(Saved entries)
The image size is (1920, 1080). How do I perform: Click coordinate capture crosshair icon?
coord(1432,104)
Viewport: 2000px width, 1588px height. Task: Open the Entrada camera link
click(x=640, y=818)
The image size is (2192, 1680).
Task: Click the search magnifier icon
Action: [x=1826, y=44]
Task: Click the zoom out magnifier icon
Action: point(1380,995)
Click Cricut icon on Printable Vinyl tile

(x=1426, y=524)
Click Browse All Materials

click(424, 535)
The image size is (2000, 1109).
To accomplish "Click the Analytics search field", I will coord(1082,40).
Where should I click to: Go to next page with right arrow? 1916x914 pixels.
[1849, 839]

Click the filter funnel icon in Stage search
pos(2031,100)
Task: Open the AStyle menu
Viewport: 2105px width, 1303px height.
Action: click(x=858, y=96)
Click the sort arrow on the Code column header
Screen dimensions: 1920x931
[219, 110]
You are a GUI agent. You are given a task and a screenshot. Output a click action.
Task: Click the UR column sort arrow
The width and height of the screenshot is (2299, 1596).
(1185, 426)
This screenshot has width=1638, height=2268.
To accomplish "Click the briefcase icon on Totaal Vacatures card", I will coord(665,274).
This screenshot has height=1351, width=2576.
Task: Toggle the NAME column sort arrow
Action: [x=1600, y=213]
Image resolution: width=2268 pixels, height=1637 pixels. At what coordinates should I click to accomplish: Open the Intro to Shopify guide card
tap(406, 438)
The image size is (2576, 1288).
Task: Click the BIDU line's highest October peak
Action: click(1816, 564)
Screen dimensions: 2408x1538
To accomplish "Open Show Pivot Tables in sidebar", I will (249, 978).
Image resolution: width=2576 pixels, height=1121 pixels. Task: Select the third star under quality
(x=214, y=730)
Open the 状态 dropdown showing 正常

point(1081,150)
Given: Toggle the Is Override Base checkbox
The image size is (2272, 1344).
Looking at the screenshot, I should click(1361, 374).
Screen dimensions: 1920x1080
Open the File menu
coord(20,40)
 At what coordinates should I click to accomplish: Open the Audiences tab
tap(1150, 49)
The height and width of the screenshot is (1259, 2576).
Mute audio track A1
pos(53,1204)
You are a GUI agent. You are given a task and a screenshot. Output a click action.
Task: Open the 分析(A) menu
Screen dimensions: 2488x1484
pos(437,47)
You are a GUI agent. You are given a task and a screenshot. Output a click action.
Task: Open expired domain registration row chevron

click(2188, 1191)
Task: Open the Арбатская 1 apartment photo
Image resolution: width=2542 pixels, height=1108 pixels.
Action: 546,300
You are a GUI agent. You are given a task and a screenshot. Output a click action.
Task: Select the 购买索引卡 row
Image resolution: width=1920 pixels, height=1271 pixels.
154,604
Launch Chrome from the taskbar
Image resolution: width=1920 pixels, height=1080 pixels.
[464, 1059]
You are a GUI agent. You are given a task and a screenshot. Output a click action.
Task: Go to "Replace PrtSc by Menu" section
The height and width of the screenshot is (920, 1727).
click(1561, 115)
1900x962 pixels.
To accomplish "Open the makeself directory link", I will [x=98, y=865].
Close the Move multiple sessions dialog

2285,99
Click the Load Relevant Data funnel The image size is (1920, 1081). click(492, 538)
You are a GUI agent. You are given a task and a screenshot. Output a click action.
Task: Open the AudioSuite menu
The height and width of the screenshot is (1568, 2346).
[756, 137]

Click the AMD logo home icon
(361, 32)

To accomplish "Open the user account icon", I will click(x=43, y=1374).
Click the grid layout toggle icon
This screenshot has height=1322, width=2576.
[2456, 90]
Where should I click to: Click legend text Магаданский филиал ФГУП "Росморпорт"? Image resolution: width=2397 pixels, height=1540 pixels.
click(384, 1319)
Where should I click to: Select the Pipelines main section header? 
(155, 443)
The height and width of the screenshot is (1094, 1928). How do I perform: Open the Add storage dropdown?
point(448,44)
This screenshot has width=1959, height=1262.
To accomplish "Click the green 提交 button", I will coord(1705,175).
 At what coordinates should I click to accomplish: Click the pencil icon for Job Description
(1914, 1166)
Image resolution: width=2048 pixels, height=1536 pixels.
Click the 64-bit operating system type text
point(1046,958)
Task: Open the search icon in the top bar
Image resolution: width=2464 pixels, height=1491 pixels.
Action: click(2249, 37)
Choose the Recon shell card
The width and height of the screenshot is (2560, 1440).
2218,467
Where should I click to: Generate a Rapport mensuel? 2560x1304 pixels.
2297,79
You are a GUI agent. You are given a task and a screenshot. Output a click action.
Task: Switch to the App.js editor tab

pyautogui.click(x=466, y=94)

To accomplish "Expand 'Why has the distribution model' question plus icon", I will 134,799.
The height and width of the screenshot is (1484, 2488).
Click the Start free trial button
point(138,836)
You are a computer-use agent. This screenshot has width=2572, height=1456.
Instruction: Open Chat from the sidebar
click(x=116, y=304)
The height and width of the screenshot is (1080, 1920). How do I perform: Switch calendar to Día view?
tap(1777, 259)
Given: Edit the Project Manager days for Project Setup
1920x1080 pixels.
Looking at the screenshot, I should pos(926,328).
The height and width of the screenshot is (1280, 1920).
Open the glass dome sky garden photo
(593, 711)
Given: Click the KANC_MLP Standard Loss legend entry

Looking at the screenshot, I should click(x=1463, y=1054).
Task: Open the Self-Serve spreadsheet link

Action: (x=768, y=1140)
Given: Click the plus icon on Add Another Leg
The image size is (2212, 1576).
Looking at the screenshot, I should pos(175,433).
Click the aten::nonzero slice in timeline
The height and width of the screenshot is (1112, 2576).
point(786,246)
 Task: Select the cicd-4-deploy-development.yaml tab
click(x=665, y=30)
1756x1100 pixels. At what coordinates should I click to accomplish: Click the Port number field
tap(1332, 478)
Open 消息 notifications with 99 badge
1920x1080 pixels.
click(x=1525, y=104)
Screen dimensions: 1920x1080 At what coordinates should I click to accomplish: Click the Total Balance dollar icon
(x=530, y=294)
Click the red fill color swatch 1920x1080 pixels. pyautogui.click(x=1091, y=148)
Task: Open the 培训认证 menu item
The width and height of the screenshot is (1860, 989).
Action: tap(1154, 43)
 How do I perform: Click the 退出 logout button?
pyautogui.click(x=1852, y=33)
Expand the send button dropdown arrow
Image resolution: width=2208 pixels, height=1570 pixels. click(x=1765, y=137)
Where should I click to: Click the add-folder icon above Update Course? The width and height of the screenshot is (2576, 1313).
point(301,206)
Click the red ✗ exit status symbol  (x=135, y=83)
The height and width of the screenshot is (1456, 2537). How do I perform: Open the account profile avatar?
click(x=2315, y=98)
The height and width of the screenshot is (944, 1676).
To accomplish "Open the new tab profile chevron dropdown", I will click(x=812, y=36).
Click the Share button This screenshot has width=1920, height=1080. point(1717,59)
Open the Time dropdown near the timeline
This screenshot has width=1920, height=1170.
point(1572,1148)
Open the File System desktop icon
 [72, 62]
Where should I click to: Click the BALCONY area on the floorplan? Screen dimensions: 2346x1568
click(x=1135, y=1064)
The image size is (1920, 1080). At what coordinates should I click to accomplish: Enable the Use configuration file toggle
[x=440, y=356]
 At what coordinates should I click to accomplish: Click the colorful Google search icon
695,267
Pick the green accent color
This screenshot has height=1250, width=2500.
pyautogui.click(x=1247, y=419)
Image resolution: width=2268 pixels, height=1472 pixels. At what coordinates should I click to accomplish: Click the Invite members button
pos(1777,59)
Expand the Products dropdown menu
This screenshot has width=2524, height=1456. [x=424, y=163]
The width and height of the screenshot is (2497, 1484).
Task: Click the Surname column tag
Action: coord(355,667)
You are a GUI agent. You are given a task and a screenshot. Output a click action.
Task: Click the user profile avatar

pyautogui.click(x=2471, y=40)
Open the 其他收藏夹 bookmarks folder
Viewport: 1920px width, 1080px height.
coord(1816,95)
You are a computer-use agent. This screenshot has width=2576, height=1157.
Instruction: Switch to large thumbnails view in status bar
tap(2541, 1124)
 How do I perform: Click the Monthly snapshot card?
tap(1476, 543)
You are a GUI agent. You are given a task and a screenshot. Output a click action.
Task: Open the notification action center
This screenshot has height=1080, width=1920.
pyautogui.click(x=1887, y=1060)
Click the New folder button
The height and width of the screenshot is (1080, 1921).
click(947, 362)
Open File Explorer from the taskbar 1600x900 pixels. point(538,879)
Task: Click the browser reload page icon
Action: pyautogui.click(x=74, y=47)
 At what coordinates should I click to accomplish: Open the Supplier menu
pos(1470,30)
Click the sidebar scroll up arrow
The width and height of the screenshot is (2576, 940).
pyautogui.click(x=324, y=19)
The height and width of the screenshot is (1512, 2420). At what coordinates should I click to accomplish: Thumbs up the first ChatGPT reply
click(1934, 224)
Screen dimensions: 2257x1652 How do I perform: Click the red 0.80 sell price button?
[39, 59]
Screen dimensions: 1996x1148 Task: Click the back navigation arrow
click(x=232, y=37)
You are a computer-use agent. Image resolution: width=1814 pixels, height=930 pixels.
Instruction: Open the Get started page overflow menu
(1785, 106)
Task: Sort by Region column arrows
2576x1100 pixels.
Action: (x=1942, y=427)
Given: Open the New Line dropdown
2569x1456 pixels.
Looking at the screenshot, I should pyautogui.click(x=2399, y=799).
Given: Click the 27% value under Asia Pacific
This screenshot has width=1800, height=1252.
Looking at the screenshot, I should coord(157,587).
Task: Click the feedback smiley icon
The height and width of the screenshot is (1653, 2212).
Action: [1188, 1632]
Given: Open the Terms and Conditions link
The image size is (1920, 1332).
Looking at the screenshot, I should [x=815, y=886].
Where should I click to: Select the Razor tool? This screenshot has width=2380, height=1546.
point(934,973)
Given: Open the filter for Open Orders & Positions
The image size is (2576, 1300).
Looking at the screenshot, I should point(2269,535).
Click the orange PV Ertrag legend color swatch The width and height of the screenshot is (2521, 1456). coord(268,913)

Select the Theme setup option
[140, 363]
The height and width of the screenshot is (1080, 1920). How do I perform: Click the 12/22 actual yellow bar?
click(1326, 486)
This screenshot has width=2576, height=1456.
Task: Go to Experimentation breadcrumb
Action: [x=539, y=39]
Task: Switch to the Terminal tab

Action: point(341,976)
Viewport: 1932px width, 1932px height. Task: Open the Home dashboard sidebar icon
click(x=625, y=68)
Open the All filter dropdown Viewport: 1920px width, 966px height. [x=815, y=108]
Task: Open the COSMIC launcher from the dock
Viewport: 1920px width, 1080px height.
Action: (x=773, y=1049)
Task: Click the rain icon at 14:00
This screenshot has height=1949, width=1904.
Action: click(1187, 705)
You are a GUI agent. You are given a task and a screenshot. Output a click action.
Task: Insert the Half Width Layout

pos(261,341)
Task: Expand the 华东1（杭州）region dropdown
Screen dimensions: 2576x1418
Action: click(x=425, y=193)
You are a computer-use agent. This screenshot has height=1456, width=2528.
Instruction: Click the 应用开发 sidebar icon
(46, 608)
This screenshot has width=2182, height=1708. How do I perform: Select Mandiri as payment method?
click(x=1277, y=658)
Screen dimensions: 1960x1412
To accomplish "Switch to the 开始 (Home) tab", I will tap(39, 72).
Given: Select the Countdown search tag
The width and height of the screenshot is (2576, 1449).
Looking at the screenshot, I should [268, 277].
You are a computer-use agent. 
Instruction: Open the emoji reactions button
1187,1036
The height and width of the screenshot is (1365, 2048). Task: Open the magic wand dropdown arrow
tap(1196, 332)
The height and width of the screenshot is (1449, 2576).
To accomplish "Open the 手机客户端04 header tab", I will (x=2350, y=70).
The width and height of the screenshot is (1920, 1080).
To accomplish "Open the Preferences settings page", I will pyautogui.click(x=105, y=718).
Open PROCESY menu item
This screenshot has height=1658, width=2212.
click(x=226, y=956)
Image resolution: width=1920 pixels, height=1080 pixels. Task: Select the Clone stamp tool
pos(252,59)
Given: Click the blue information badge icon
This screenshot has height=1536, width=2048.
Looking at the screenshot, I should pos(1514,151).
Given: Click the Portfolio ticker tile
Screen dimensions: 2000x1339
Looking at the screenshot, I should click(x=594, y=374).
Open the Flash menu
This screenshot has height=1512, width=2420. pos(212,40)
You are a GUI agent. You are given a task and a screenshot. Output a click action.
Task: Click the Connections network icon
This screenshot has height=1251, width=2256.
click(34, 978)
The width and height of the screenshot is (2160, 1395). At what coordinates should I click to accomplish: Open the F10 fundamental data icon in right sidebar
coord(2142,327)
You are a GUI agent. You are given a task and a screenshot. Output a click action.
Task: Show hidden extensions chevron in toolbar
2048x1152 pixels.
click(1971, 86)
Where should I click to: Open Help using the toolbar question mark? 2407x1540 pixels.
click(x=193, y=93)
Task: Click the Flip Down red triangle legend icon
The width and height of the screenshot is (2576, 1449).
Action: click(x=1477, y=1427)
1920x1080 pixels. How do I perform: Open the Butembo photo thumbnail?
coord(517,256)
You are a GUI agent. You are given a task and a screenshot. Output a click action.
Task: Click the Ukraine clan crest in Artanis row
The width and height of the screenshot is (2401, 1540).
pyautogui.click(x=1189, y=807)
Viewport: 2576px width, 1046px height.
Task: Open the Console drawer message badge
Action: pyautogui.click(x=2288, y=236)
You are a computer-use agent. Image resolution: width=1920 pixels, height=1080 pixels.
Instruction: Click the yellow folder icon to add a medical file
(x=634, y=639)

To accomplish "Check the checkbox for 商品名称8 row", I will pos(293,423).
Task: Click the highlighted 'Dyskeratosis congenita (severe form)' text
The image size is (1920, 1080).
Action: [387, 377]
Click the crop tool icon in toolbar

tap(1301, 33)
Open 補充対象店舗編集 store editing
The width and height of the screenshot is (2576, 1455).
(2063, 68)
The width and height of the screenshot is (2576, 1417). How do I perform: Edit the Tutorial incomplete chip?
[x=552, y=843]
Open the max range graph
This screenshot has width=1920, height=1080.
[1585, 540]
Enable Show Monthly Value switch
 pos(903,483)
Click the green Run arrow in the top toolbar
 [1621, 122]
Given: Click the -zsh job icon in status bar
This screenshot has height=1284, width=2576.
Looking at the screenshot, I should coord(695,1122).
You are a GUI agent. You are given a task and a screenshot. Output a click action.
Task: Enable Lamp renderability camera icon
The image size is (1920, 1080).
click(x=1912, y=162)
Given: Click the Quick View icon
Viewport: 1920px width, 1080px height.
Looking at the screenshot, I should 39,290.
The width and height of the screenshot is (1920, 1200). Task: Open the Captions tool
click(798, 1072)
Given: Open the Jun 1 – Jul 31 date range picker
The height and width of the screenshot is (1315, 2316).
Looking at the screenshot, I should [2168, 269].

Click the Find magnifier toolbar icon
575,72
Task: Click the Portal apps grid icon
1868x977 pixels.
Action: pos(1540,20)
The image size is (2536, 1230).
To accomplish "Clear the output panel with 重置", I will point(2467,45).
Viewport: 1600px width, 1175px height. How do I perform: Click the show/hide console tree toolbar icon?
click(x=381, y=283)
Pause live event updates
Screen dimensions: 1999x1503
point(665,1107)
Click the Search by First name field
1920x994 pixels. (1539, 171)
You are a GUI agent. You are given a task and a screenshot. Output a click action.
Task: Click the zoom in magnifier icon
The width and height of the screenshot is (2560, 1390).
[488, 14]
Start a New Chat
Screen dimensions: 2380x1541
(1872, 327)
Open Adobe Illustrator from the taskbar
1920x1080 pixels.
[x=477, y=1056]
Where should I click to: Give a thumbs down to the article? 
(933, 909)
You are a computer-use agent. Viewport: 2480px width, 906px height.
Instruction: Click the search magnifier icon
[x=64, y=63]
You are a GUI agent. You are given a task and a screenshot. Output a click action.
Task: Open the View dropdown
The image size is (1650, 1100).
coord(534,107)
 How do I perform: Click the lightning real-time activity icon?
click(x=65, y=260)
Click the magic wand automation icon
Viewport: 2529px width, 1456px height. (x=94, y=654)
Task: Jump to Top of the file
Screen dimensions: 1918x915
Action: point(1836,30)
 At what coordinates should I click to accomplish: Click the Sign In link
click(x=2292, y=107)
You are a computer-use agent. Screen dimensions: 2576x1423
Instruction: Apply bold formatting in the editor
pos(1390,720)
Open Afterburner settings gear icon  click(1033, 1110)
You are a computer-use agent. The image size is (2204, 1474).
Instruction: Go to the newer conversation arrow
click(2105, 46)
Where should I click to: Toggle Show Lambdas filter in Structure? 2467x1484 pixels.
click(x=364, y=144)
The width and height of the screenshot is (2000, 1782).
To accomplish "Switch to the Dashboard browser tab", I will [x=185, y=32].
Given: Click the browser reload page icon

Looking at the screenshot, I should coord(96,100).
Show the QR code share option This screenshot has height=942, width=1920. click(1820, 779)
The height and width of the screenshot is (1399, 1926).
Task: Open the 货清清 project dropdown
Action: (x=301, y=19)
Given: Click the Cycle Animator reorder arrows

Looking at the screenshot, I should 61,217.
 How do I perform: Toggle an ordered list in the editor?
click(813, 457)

▸ TASK TO CARRY OUT
Copy out, in full, each line above that has the word "swatch" in it.

▸ SOLUTION TO THE PROBLEM
Click the red fill color swatch 1920x1080 pixels. pyautogui.click(x=1091, y=148)
Click the orange PV Ertrag legend color swatch The width and height of the screenshot is (2521, 1456). coord(268,913)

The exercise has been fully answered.